[[ Dataset entries, beginning ]]

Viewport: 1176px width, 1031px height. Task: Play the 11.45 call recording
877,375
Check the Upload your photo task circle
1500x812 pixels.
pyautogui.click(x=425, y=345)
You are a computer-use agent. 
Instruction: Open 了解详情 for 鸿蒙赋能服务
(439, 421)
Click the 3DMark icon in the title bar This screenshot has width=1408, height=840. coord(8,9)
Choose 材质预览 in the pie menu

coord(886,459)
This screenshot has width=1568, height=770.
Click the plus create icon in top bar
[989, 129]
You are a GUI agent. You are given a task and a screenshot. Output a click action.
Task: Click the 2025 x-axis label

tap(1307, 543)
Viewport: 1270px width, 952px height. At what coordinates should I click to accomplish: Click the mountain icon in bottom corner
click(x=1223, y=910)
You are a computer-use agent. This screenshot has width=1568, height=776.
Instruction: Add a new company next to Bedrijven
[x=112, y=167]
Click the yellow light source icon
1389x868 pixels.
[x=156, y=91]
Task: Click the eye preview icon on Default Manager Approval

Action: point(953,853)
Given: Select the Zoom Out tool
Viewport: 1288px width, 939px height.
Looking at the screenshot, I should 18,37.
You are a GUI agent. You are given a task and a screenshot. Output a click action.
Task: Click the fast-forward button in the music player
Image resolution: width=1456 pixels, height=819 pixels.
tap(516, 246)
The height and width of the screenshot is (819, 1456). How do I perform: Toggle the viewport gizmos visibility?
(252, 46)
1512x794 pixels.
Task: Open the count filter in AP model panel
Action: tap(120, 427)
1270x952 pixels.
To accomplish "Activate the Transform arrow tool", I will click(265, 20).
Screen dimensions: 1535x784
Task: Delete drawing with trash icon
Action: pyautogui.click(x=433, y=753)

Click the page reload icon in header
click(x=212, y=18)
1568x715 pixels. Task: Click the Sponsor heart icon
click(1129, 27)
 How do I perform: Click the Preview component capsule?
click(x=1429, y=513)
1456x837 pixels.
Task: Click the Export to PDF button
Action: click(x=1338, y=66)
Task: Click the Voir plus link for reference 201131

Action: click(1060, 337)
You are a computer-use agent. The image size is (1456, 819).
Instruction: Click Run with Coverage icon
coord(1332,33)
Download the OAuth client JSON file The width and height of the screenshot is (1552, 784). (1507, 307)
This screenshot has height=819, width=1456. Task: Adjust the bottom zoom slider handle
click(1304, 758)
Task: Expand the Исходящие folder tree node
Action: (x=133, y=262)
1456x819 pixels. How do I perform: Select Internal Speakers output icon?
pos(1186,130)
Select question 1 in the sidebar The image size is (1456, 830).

[[ Dataset entries, end ]]

### Task objective
When the string "agent" appears in a line of the records above, that line is to be copied.

### Solution
You are a computer-use agent. 
You are a GUI agent. You are given a task and a screenshot. Output a click action.
You are a computer-use agent. This screenshot has width=1568, height=776.
You are a GUI agent. You are given a task and a screenshot. Output a click action.
You are a computer-use agent. The image size is (1456, 819).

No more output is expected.